Summary — HB 3529: Illinois High-Impact AI Governance Principles and Disclosure Act

Status: Introduced Feb 18, 2025; Rule 19(a) / Re‑referred to Rules Committee. Effective date (if enacted): January 1, 2026. Companion bill: SB 1577.

Purpose

Establish statewide baseline governance and transparency requirements for businesses that use artificial intelligence (AI) systems, with the goal of reducing harms (bias, opaque decision‑making, unintended outcomes) by requiring rulemaking, public disclosure, and adherence to five enumerated AI governance principles.

Key provisions

  • Creates the "Illinois High‑Impact AI Governance Principles and Disclosure Act."
  • Directs the Illinois Department of Innovation and Technology (DoIT) to adopt rules to implement the Act and enforce compliance for covered businesses.
  • Sets out five principles of AI governance that businesses must meet:
    1. Safety — prevent systems from causing harm to people.
    2. Transparency — provide clear, understandable explanations of system operations and decisions.
    3. Accountability — identify and hold individuals or entities responsible for system performance and outcomes.
    4. Fairness — prevent and mitigate bias to ensure equitable treatment.
    5. Contestability — allow affected individuals to challenge and seek redress for decisions made by the system.
  • Requires covered businesses to publish on their public website a report explaining how they comply with the five principles. The report must:
    • Be updated at least annually and whenever “significant changes” occur to the AI system (DoIT will define “significant change” in rulemaking).
    • Include information on system design, major design decisions (e.g., testing metrics), training data, risk mitigation strategies, and any impact assessments conducted.
    • Use plain language for public accessibility while providing a more detailed technical explanation for specialist audiences (a two‑level approach).
  • Applicability limited to businesses with 10 or more employees.

Enforcement and penalties

  • The bill provides for a civil penalty of $1,000 for violations of the Act or its implementing rules. (The draft text contains a clause indicating the penalty applies unless the business complies and publicly discloses compliance; DoIT rulemaking and final legislative language would clarify enforcement scope and whether penalties are per violation or per business.)

Who is affected

  • For‑profit and non‑profit organizations operating as “businesses” in Illinois that use AI systems and have 10 or more employees.
  • Sectors deploying AI for decision‑making, recommendations, content generation, predictions, or other outputs that affect individuals or communities.
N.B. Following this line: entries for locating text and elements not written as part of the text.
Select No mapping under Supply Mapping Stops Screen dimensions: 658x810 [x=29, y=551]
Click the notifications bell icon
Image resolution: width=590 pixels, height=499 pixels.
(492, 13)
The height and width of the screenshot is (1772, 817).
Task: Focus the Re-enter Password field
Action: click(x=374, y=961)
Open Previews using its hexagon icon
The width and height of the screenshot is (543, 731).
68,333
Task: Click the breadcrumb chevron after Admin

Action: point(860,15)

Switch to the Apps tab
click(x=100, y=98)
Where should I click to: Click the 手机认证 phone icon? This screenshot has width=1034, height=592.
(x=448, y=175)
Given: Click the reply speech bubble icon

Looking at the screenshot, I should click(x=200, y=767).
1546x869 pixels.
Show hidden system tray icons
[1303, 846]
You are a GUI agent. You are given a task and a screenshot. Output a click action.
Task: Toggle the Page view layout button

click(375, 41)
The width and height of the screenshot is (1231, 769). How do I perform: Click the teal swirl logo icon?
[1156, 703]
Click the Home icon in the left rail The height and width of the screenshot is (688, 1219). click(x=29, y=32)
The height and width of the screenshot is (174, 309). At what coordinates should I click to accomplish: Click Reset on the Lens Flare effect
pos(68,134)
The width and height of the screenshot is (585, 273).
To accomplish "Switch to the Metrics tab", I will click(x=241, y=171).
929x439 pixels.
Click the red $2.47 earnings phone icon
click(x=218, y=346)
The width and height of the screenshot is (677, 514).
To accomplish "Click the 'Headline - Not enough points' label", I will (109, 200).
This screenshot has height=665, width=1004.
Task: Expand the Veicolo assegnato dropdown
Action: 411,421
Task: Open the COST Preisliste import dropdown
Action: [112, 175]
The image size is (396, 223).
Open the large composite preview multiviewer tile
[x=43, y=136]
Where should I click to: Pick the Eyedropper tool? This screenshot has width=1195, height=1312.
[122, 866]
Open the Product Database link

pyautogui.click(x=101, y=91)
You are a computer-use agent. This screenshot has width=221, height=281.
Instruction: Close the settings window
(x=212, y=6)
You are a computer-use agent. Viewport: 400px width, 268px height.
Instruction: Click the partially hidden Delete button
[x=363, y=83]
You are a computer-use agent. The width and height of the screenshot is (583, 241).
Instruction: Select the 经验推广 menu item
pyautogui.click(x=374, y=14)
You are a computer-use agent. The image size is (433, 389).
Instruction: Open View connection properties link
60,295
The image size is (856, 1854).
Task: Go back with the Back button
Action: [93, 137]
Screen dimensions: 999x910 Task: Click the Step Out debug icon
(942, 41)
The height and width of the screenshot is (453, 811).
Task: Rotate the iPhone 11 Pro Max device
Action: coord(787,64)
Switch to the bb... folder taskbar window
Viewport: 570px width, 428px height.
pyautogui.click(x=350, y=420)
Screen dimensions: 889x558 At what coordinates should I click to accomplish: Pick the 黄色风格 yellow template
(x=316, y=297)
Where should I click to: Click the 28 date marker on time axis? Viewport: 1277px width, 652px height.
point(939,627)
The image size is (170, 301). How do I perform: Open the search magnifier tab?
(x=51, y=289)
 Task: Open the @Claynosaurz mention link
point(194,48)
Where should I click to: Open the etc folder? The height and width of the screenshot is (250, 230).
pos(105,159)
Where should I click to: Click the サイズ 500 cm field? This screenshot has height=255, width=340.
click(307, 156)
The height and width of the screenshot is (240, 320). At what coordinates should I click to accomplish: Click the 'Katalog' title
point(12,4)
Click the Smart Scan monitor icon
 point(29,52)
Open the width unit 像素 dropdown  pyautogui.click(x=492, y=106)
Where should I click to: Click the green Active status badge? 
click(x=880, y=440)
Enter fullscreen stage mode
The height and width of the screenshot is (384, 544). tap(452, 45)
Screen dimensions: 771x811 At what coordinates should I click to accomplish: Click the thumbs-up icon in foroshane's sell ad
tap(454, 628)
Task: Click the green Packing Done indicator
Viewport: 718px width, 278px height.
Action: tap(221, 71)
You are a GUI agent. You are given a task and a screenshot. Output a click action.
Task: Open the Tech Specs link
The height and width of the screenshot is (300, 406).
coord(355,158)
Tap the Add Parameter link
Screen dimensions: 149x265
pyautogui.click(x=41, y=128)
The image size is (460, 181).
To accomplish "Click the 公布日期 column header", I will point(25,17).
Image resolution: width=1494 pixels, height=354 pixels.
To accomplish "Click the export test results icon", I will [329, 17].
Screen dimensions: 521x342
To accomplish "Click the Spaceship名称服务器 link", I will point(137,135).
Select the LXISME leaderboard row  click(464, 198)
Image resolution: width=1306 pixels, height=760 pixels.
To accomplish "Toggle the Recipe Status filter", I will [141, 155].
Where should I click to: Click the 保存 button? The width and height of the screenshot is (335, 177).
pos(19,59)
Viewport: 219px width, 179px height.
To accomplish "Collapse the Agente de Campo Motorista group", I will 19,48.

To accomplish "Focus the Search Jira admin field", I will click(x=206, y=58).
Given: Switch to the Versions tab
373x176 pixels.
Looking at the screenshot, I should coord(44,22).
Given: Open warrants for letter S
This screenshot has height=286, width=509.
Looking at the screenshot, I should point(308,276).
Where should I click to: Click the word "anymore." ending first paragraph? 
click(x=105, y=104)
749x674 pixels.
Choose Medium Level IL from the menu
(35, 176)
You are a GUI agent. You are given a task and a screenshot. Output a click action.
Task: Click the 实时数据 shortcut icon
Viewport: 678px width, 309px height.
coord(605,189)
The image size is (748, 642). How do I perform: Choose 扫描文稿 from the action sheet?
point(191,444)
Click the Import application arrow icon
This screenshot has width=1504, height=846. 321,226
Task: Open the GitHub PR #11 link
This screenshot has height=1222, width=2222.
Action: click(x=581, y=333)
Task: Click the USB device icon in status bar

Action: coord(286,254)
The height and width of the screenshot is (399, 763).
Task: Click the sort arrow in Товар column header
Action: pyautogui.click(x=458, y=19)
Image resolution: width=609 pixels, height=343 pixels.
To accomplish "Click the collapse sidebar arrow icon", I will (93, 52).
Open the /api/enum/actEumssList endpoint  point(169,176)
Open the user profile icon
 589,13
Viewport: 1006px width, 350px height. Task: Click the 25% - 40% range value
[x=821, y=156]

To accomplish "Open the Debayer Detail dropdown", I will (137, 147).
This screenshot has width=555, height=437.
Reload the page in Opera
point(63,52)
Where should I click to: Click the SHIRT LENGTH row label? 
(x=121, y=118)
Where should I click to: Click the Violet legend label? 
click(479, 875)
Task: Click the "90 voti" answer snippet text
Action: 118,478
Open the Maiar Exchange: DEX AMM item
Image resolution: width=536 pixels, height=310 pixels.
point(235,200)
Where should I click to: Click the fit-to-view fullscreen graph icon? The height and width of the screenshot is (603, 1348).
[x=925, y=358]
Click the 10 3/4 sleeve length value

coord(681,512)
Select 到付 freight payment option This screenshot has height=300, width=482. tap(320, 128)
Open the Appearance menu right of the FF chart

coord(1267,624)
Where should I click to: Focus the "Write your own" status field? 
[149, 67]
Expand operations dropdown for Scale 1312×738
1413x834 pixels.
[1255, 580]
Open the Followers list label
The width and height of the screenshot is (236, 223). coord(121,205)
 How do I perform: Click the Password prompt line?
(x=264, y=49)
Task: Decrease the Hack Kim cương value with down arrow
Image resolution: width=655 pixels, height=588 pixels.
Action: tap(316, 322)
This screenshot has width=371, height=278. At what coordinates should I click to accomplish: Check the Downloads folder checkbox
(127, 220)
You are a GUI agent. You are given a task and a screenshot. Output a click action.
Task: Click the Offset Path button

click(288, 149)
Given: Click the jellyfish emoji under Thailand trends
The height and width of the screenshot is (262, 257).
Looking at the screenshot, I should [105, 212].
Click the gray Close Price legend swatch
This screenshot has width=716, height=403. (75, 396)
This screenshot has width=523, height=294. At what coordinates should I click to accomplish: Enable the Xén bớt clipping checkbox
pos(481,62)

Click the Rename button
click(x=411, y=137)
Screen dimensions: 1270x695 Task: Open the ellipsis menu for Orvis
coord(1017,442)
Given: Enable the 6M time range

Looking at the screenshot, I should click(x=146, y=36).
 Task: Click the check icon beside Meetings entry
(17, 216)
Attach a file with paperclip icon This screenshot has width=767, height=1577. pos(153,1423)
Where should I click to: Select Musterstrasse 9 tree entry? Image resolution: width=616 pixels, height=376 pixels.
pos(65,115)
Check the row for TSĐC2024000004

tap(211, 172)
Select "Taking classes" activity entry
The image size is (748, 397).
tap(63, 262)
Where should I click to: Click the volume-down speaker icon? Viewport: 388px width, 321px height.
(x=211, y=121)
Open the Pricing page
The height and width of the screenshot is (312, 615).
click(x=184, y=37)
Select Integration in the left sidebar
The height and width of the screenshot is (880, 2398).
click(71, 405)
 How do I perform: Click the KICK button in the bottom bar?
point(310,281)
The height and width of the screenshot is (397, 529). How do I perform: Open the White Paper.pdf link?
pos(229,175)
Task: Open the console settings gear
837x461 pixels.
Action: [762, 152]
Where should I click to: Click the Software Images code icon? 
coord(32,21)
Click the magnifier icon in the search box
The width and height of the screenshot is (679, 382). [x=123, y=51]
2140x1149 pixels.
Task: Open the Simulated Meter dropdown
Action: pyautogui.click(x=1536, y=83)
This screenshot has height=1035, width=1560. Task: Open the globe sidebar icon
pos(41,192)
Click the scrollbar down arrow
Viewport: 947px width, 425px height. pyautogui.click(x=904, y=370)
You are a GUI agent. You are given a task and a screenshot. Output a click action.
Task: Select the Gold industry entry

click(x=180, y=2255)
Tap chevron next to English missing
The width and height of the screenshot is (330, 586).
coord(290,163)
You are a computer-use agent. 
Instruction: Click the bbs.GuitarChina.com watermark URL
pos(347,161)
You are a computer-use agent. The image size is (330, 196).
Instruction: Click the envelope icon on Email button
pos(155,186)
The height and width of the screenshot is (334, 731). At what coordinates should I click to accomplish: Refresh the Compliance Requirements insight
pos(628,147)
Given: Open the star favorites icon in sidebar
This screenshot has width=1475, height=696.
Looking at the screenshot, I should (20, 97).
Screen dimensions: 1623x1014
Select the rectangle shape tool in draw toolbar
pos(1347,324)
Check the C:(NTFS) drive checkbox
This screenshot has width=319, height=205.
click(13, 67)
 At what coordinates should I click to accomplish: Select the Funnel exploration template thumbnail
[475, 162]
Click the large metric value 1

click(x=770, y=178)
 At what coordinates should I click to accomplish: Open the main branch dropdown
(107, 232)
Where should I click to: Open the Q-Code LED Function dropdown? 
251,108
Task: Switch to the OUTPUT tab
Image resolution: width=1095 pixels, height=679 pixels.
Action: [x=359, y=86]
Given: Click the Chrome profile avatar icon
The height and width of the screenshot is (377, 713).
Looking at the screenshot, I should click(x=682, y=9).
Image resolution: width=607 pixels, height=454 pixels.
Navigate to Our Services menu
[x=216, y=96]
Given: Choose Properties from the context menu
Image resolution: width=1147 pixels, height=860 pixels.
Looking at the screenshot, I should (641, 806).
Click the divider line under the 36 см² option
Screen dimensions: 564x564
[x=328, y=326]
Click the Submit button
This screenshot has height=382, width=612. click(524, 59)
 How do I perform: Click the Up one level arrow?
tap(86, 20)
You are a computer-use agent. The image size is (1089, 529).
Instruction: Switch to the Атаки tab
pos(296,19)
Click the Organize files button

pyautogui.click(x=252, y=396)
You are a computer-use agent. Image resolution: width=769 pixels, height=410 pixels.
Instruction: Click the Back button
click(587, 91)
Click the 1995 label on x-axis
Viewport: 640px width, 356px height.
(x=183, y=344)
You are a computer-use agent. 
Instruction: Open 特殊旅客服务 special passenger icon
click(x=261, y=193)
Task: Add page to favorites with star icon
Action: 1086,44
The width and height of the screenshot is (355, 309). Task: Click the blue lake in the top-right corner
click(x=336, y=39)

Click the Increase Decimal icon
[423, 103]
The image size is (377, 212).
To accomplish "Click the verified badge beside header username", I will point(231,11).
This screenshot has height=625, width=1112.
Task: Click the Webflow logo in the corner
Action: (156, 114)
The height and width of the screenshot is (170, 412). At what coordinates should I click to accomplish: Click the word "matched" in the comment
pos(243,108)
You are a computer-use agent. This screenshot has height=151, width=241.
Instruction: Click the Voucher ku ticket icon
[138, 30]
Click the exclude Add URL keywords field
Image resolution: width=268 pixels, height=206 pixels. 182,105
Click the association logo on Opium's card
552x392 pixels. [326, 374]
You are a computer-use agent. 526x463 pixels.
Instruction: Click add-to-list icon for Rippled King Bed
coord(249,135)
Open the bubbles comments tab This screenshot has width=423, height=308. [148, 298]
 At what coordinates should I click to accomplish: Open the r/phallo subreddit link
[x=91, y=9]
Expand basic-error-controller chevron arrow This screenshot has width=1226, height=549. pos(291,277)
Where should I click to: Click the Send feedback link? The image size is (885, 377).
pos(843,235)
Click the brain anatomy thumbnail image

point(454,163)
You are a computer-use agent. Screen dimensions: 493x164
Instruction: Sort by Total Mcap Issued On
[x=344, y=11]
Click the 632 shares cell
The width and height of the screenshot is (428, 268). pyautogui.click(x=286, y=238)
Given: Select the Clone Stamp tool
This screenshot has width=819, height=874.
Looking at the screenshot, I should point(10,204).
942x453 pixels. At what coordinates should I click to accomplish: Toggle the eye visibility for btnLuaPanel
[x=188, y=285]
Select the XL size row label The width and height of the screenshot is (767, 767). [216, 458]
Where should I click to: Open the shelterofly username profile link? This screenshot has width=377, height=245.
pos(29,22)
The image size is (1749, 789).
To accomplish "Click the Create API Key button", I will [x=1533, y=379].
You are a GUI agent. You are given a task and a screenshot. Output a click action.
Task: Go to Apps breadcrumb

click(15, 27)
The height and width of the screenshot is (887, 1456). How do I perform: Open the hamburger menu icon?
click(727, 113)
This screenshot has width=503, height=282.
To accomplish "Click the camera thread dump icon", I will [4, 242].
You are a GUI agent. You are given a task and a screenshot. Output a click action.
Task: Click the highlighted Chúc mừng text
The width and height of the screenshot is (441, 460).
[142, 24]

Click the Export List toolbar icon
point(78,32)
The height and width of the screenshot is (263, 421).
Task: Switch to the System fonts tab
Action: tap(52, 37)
Procedural/timeline notes and implementation

  • DoIT rulemaking is required to define compliance details (including what counts as a significant change and procedural requirements for reporting).
  • Effective date in the bill: January 1, 2026 — giving the Department time to promulgate rules after enactment.
  • Current legislative status: moved through committee stages, reported favorably in committee, placed on the General State Calendar, and re‑referred under Rule 19(a) to Rules Committee as of May 2025.

Practical considerations

  • The public disclosure requirement increases transparency but may raise concerns about proprietary information (training data, model details); the scope and format will be shaped in DoIT rulemaking.
  • The $1,000 penalty is modest relative to likely compliance costs; enforcement approach and remedies will be important for real‑world impact.
  • Organizations should monitor rulemaking for definitions, reporting templates, and timelines to prepare compliance programs, documentation, and public materials.

Compiled from official sources — confirm details with the bill’s official record.